Yandex NV will extend gains from a 20-month high as Russia’s biggest Internet company boosts its dominance of the search market, according to Sberbank Investment Research’s Anna Lepetukhina, the most accurate analyst covering the stock.
Shares of Yandex, which owns Russia’s most-used web search engine, surged 8.6 percent to $29.01 in New York last week, the highest level since Sept. 19, 2011. The Hague-based company had the biggest gain on the Bloomberg Russia-US Equity Index of the most-traded Russian companies in the U.S., which fell for a second week. RTS Index futures were unchanged in U.S. hours May 17.
Yandex, which gets most of its revenue from online ads, lifted its share of Russian searches to an average 61.9 percent in the three months through April, the most since August 2011, according to LiveInternet.ru data. Of the 20 Yandex analysts, 75 percent recommend buying its shares, with the average 12-month target price of $30.95 implying a 6.7 percent jump from current levels, data compiled by Bloomberg show.
“Yandex dominates the Russian search market and is steadily increasing its market share,” Lepetukhina, who has a buy rating on the stock, said by phone from Moscow May 17. “Consumers are very comfortable with it and have no intention to migrate to other search engines, such as Google.”
Lepetukhina is ranked first among analysts covering Yandex after her recommendations delivered the best total returns over the past year, data compiled by Bloomberg show. She has a price target of $31.58 on the stock, representing a 8.9 percent jump by February 2014.
Futures expiring in June on the RTS held at 140,490 May 17 as the Bloomberg Russia-US gauge added 1.6 percent, paring a 1.1 percent slump in the week. The Market Vectors Russia ETF, the largest dedicated Russian exchange-traded fund, advanced 1.4 percent to $26.92 in New York, trimming its weekly drop to 2.5 percent. The RTS Volatility Index, which measures expected swings in the stock futures, dropped 0.5 percent to 20.66.
Yandex’s share of the Russian search market is 2.4 times as large as Mountain View, California-based Google Inc.’s 26 percent, according to the LiveInternet data. Web advertising in Russia rose 35 percent in 2012 to $1.87 billion, according to the Association of Communication Agencies of Russia, or AKAR. The segment will grow 32 percent in 2013, according to UBS AG.
Shares of Yandex have surged 16 percent since April 25, when the company boosted its 2013 sales target on growth in online advertising. Yandex posted a 79 percent increase in first-quarter profit last month and said revenue may rise 30 percent to 35 percent this year, up from a February forecast of 28 percent to 32 percent growth.
The company buying back shares will also boost the stock, said Sergei Osipov, analyst at UBS in Moscow, said by phone May 17. Yandex announced plans in March to repurchase as much as 12 million shares, and has already bought 2 million, according to the company’s April 25 conference call.

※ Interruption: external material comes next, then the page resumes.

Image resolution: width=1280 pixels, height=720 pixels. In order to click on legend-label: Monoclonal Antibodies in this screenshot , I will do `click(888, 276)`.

UBS reiterated its buy rating on Yandex and increased its 12-month price target by 26 percent to $33, according to an e-mailed report dated May 17.
“More buybacks should be expected as the company has sent a clear signal to the market on how it plans to distribute its profit,” he said.
Yandex May 17 surge capped a four-day rally. The shares advanced for a fourth week, gaining 44 percent in the longest stretch of weekly advances since Feb. 15.
Russia’s economy grew 1.6 percent in the first quarter, the weakest pace since 2009, as the euro area’s longest recession hurt demand for commodity exports. That compares with a median estimate of 1.2 percent in a Bloomberg survey of 23 economists and a 1.1 percent increase projected by the Economy Ministry.
OAO Mechel, Russia’s biggest producer of coking coal, fell the most on the Bloomberg Russia-US gauge last week, slumping 15 percent to $3.65. MSCI Inc. said May 15 that it will remove the stock from its Russia index as of June 3, a decision that may spur funds that track the index to excise Mechel from their portfolios.
Moscow’s core stock market halted trading for 16 minutes May 17, following an error during routine procedures, according to a statement posted on the Moscow Exchange’s website. Trading in futures and currency markets wasn’t affected, the bourse said.
Crude for June delivery rose 0.9 percent to $96.02 a barrel on the New York Mercantile Exchange May 17. Brent for July settlement gained 0.8 percent to $104.64 a barrel on the London-based ICE Futures Europe exchange. Urals crude, Russia’s major export blend, added 0.9 percent to $103.79.
Ruble futures showed the currency gaining 0.2 percent to 31.65 per dollar on May 17. Russia’s ruble fell 0.2 percent to 31.4210 per dollar. The ruble was little changed at 35.4197 against the dollar-euro basket used by the central bank to manage swings that erode exporter competitiveness.